Write Strategies for Large Files¶

gpio handles larger-than-memory GeoParquet files efficiently through a pluggable write strategy system. The default strategy streams data directly to disk with constant memory usage, allowing you to process files of any size.

The Default: DuckDB Streaming¶

gpio uses the duckdb-kv strategy by default. This strategy:

Uses O(1) constant memory regardless of file size
Streams data through DuckDB's native COPY TO command
Embeds GeoParquet metadata directly in the Parquet footer
Handles files of any size without running out of memory
Is container-aware, automatically detecting Docker/Kubernetes memory limits

For most users, the default just works. No configuration is needed:

CLIPython

# Process a 50GB file on a machine with 4GB RAM
gpio extract huge_dataset.parquet filtered.parquet --bbox -122.5,37.5,-122.0,38.0

# Convert a massive shapefile to GeoParquet
gpio convert large_file.shp output.parquet

import geoparquet_io as gpio

# Process large files with the fluent API
gpio.read('huge_dataset.parquet') \
    .extract(bbox=(-122.5, 37.5, -122.0, 38.0)) \
    .write('filtered.parquet')

Strategy Comparison¶

Strategy	Memory Usage	Speed	Best For
`duckdb-kv`	O(1) constant	Fastest	Default for all use cases
`streaming`	O(batch) constant	Moderate	Alternative when duckdb-kv has issues
`disk-rewrite`	O(rowgroup)	Slowest	Maximum compatibility fallback
`in-memory`	O(n) proportional	Fast	Legacy/verification mode

Strategy Details¶

duckdb-kv (Default)

The recommended strategy for all production workloads. Uses DuckDB's native COPY TO with KV_METADATA option for a single atomic write operation with no post-processing.

streaming

Uses PyArrow's streaming writer to process data in batches. Good alternative if you encounter issues with the DuckDB strategy. Memory usage is proportional to batch size, not file size.

disk-rewrite

Writes data with DuckDB, then rewrites row-group by row-group using PyArrow to add proper GeoParquet metadata. Uses more memory than streaming but provides maximum compatibility.

in-memory

Loads the entire dataset into memory before writing. Only use this for small files or when you need to verify that another strategy is producing correct output.

Selecting a Strategy¶

Override the default strategy when needed:

CLIPython

# Use streaming strategy
gpio extract input.parquet output.parquet --write-strategy streaming

# Use in-memory for verification
gpio extract input.parquet output.parquet --write-strategy in-memory

import geoparquet_io as gpio

# Use streaming strategy
gpio.read('input.parquet').write('output.parquet', write_strategy='streaming')

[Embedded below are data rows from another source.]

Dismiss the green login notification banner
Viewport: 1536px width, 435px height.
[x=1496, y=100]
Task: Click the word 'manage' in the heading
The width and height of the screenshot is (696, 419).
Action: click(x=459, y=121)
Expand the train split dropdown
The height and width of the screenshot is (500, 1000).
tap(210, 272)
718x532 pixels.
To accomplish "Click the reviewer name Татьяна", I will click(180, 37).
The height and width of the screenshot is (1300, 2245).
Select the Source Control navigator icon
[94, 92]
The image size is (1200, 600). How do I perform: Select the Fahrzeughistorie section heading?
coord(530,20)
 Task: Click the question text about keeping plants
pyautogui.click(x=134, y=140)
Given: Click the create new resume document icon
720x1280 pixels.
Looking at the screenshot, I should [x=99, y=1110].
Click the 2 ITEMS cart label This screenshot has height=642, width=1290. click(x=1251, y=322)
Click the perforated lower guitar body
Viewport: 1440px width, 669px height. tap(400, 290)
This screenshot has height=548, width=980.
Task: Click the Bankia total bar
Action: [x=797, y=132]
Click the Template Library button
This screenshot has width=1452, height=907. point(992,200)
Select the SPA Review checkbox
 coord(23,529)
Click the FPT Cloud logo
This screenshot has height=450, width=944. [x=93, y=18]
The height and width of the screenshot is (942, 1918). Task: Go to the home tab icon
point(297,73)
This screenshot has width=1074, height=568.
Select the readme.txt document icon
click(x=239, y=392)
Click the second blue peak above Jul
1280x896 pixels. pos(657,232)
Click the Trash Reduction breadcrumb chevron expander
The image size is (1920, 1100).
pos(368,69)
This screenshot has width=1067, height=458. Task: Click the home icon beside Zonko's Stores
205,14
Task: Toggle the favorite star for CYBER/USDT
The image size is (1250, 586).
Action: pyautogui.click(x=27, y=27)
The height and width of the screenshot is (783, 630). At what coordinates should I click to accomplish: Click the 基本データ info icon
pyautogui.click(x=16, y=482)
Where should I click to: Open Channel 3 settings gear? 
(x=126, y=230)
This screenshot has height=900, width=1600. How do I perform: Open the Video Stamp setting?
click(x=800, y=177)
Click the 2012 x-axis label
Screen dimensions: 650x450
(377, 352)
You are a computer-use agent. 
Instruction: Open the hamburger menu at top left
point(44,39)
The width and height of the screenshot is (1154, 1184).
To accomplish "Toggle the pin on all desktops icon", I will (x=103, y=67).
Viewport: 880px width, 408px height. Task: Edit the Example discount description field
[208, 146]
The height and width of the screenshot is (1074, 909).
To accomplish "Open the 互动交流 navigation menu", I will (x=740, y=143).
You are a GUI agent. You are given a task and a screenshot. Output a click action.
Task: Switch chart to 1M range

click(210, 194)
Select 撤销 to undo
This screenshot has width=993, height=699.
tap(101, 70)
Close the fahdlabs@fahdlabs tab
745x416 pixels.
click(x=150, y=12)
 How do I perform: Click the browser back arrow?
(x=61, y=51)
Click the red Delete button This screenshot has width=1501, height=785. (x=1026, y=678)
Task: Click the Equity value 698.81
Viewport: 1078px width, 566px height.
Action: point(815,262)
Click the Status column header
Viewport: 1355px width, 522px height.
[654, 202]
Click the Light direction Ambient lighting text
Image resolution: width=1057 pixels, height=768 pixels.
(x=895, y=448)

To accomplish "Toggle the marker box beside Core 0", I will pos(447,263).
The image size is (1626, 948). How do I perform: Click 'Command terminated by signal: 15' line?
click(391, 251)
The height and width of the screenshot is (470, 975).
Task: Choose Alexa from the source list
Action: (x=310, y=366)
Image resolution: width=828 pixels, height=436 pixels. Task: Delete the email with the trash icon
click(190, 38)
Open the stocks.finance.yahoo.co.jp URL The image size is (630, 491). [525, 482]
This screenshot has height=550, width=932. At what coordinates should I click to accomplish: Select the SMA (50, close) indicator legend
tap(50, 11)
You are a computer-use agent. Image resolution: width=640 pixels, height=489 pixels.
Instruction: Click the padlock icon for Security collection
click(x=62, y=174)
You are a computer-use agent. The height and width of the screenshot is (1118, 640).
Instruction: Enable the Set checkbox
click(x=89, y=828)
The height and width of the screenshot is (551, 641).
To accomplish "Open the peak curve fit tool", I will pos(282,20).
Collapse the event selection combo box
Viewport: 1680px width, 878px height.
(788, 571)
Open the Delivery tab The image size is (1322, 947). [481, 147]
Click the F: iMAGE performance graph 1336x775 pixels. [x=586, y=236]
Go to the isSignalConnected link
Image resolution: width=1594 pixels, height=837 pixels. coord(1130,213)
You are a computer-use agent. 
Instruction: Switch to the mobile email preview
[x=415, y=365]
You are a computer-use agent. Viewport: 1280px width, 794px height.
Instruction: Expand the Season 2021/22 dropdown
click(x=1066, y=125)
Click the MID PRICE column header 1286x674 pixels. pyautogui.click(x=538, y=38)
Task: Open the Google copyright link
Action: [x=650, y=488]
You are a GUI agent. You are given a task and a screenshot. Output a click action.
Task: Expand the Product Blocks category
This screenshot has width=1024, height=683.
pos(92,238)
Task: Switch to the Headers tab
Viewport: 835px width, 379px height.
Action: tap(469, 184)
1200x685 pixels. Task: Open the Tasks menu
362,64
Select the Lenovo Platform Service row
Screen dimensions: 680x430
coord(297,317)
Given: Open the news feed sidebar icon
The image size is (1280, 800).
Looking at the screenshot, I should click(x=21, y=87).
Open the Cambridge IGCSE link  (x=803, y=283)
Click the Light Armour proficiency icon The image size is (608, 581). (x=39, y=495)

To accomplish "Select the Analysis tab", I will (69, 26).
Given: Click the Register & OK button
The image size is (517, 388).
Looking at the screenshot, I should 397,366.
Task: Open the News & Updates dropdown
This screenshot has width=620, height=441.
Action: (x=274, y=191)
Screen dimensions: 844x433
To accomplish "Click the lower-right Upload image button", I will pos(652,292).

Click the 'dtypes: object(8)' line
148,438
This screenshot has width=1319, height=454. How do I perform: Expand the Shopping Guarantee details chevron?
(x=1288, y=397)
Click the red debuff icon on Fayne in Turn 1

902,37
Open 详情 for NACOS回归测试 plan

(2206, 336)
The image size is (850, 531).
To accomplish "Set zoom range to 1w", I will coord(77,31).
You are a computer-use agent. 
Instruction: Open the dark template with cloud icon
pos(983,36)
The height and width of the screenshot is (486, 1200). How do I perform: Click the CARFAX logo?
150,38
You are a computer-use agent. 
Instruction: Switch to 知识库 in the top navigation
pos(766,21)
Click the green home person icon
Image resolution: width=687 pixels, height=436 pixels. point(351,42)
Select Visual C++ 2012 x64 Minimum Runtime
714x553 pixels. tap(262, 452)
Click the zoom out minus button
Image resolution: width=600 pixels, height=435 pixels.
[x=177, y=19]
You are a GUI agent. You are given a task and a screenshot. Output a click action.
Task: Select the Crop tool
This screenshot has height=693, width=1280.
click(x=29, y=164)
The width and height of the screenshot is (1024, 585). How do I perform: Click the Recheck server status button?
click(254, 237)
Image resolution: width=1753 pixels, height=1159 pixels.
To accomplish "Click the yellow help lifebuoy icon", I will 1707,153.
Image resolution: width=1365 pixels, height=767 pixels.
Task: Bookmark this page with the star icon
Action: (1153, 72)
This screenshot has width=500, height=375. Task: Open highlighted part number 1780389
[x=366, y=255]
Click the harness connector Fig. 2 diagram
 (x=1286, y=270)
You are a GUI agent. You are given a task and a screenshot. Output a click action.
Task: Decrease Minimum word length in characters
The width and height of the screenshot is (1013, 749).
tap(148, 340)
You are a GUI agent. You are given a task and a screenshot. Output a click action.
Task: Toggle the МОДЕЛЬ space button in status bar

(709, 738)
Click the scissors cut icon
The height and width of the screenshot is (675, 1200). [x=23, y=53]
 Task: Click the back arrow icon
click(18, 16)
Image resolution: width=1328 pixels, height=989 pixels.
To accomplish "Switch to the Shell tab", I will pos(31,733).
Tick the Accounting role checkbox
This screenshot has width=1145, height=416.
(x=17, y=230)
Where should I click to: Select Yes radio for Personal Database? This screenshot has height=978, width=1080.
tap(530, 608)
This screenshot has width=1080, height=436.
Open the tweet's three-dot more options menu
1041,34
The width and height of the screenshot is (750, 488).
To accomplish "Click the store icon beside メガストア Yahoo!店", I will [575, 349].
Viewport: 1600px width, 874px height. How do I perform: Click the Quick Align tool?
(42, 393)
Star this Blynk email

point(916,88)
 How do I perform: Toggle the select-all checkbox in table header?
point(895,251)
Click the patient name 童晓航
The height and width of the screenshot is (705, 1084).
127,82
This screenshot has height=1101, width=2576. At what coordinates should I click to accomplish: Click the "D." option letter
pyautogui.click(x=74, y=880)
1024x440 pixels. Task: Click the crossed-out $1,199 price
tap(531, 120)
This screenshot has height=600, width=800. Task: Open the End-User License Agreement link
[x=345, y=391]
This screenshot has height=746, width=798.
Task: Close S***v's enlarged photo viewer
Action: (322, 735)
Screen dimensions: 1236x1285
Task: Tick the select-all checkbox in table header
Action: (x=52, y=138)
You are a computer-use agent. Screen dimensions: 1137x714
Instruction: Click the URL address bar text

# Use in-memory for verification
gpio.read('input.parquet').write('output.parquet', write_strategy='in-memory')

When to Use Alternative Strategies¶

Decision Flowchart¶

Start with the default (duckdb-kv) - it handles any file size efficiently
Output seems wrong? Try in-memory to verify correct behavior
in-memory works but duckdb-kv doesn't? Report a bug, use streaming as workaround
Need maximum compatibility? Try disk-rewrite

Specific Scenarios¶

Scenario	Recommended Strategy
Large file, limited memory	`duckdb-kv` (default)
Debugging output differences	`in-memory` to verify
DuckDB issues with specific data	`streaming`
Older tools can't read output	`disk-rewrite`

Memory Configuration¶

Automatic Detection¶

gpio automatically detects available memory and configures DuckDB to use 50% of it. This detection is container-aware:

cgroup v2 (modern Docker, Kubernetes): Reads /sys/fs/cgroup/memory.max
cgroup v1 (older Docker): Reads /sys/fs/cgroup/memory/memory.limit_in_bytes
Bare metal: Falls back to psutil for system memory detection

Explicit Memory Limits¶

Override auto-detection when needed:

CLIPython

# Limit DuckDB to 2GB for streaming writes
gpio extract input.parquet output.parquet --write-memory 2GB

# Smaller limit for restricted environments
gpio extract input.parquet output.parquet --write-memory 512MB

# Combine with strategy selection
gpio extract input.parquet output.parquet \
    --write-strategy streaming \
    --write-memory 1GB

import geoparquet_io as gpio

# Limit DuckDB memory
gpio.read('input.parquet').write('output.parquet', write_memory='2GB')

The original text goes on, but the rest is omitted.